The North American Grasshoppers

1981
The North American Grasshoppers
Title The North American Grasshoppers PDF eBook
Author Daniel Otte
Publisher Harvard University Press
Pages 412
Release 1981
Genre History
ISBN 9780674626614

Having received such lavish praise for the first volume of his definitive taxonomic handbook, Daniel Otte now turns his attention to the bandwing grasshoppers.
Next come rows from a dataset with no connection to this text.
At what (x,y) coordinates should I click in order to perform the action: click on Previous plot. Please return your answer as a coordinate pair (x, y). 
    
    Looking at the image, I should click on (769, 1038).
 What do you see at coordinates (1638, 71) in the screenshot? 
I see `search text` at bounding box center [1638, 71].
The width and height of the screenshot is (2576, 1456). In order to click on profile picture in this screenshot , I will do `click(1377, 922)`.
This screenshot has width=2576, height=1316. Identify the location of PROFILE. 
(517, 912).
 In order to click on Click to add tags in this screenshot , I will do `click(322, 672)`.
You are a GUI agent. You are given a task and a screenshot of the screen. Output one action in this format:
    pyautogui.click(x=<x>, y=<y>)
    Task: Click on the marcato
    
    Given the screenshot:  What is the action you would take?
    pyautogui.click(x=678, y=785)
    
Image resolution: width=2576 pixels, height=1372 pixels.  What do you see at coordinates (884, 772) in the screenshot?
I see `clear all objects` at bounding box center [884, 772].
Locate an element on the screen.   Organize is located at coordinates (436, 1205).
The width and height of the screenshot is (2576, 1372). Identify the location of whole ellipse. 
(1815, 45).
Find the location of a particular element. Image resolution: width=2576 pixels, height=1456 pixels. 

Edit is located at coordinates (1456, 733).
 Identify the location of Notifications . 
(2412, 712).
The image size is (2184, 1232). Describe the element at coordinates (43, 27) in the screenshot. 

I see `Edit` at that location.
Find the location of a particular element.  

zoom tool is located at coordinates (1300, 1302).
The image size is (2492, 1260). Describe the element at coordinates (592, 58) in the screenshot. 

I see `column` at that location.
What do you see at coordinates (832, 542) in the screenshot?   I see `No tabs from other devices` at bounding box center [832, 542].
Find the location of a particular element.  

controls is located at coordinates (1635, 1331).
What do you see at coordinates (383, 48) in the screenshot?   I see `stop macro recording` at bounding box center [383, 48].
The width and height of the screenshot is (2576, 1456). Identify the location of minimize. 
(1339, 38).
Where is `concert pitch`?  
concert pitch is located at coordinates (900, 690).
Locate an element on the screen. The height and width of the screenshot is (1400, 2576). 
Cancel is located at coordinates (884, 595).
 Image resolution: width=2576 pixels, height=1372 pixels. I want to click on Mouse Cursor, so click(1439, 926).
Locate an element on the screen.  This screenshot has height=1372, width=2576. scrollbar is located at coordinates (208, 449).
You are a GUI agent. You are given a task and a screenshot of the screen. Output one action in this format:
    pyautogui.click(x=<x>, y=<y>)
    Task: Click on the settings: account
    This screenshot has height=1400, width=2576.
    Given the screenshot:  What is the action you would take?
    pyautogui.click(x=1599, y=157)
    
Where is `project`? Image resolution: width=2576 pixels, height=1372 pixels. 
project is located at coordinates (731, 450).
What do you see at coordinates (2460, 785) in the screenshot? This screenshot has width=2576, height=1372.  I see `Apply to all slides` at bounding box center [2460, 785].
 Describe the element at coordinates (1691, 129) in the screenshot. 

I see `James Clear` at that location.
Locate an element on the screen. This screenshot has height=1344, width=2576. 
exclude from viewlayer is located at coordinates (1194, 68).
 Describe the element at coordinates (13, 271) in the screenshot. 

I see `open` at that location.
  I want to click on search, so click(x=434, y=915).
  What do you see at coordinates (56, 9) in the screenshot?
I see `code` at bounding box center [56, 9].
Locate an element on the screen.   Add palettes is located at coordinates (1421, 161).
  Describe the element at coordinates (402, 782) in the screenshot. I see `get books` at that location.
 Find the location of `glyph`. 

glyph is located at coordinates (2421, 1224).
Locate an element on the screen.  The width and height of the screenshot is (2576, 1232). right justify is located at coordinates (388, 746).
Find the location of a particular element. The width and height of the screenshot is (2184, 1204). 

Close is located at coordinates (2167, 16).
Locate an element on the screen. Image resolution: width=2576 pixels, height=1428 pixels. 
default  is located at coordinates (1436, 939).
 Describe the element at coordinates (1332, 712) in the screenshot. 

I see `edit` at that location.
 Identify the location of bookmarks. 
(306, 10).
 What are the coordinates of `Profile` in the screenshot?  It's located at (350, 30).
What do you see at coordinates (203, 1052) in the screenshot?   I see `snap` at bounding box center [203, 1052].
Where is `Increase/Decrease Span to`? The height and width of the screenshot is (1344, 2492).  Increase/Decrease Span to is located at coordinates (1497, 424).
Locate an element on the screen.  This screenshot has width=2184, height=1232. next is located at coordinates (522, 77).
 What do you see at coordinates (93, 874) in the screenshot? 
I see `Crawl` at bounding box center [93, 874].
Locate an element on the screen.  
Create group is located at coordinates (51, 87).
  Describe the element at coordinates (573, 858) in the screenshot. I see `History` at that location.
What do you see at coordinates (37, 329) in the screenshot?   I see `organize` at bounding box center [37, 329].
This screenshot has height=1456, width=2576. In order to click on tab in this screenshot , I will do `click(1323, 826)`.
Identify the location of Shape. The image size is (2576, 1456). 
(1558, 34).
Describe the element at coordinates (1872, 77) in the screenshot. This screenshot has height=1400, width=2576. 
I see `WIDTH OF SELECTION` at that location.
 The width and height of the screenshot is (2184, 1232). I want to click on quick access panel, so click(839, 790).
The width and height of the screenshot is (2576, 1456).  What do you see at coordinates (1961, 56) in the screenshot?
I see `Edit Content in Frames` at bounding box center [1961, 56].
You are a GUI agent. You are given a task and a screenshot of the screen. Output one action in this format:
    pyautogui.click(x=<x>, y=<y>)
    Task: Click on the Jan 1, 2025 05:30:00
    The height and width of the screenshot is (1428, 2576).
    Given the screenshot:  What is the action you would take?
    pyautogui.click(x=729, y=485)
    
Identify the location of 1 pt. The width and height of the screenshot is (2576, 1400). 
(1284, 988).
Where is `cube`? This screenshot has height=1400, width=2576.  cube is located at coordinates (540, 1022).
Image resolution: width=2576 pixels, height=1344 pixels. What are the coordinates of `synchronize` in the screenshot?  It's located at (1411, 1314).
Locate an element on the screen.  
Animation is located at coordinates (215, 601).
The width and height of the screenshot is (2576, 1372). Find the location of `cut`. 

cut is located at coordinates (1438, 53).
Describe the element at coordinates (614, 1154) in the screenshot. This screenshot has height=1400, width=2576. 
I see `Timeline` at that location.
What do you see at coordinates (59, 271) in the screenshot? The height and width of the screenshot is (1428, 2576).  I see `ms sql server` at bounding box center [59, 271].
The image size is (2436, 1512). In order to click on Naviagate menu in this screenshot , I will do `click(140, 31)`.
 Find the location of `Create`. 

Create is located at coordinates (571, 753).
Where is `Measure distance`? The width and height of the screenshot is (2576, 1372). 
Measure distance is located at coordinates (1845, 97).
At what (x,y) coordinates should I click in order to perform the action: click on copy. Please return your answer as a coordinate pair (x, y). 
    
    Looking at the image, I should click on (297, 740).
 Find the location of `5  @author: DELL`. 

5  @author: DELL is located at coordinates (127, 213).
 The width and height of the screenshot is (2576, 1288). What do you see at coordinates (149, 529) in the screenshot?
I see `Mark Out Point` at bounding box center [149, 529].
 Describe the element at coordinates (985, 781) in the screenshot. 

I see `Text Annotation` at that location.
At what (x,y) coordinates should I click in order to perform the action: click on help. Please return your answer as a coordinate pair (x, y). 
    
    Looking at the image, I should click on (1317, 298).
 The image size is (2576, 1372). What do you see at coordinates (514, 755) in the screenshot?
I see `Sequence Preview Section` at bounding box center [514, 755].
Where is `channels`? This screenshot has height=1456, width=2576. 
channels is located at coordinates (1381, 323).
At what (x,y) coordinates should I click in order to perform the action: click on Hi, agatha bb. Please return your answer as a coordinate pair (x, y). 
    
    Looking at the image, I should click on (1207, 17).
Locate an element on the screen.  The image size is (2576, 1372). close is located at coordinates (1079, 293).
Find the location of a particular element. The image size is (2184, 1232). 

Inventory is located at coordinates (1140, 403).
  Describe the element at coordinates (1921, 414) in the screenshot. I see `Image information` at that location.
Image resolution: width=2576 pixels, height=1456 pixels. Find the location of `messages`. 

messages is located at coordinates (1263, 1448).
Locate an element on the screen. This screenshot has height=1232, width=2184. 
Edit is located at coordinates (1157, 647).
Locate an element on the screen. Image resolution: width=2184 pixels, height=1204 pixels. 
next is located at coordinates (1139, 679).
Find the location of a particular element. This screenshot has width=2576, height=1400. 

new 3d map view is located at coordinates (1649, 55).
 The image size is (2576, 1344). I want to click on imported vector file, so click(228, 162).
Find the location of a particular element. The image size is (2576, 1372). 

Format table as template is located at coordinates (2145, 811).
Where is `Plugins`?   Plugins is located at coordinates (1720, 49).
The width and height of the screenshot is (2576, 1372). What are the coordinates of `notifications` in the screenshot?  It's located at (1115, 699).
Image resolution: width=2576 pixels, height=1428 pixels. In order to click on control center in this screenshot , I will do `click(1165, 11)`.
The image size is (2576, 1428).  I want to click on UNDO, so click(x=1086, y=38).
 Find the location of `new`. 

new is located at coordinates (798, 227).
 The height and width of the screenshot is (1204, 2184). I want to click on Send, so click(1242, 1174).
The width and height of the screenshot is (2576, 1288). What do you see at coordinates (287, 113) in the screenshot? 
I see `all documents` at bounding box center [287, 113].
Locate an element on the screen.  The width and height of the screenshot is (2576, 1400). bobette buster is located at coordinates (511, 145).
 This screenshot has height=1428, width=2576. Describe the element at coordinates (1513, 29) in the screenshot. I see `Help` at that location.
As before, the book includes: - Highly detailed, full-color drawings of all species, including more than one color phase when appropriate; - Illustrated keys and lists of principal recognition features; - Information on distributional limits, habitat preferences, ecology, behavior, and life cycle; - Excellent point-distribution maps; - Pertinent references, taxonomic index, history of name changes, and an explanation of the characters used to derive phylogenies. Like its predecessor, this volume will be useful to scientists in agriculture, environmental assessment, biogeography, grassland ecology, and insect taxonomy. It will also appeal to amateur naturalists.


Field Guide to Grasshoppers, Katydids, and Crickets of the United States

2004
Field Guide to Grasshoppers, Katydids, and Crickets of the United States
Title Field Guide to Grasshoppers, Katydids, and Crickets of the United States PDF eBook
Author John L. Capinera
Publisher Comstock Publishing Associates
Pages 320
Release 2004
Genre Nature
ISBN

Black-and-white drawings highlight distinguishing characteristics of some of the more difficult-to-identify species. Sonograms provide a graphic representation of the insects' distinctive sounds."


Coyote and the Grasshoppers

1998
Coyote and the Grasshoppers
Title Coyote and the Grasshoppers PDF eBook
Author Gloria Dominic
Publisher Troll Communications
Pages 0
Release 1998
Genre Folklore
ISBN 9780816745128

This exciting and funny Pomo legend explains how brave Coyote once saved the people from a drought and a plague of grasshoppers.


The Orthoptera of Michigan

2003
The Orthoptera of Michigan
Title The Orthoptera of Michigan PDF eBook
Author Roger G. Bland
Publisher
Pages 232
Release 2003
Genre Science
ISBN

Includes the general biology of the order and each of the seven families of Orthoptera in Michigan and provides fully illustrated keys to family and species.


Locust

2009-04-28
Locust
Title Locust PDF eBook
Author Jeffrey A. Lockwood
Publisher Basic Books
Pages 322
Release 2009-04-28
Genre History
ISBN 0786738871

Throughout the nineteenth century, swarms of locusts regularly swept across the continent, turning noon into dusk, demolishing farm communities, and bringing trains to a halt as the crushed bodies of insects greased the rails. In 1876, the U.S. Congress declared the locust "the single greatest impediment to the settlement of the country." From the Dakotas to Texas, from California to Iowa, the swarms pushed thousands of settlers to the brink of starvation, prompting the federal government to enlist some of the greatest scientific minds of the day and thereby jumpstarting the fledgling science of entomology. Over the next few decades, the Rocky Mountain locust suddenly -- and mysteriously -- vanished. A century later, Jeffrey Lockwood set out to discover why. Unconvinced by the reigning theories, he searched for new evidence in musty books, crumbling maps, and crevassed glaciers, eventually piecing together the elusive answer: A group of early settlers unwittingly destroyed the locust's sanctuaries just as the insect was experiencing a natural population crash. Drawing on historical accounts and modern science, Locust brings to life the cultural, economic, and political forces at work in America in the late-nineteenth century, even as it solves one of the greatest ecological mysteries of our time.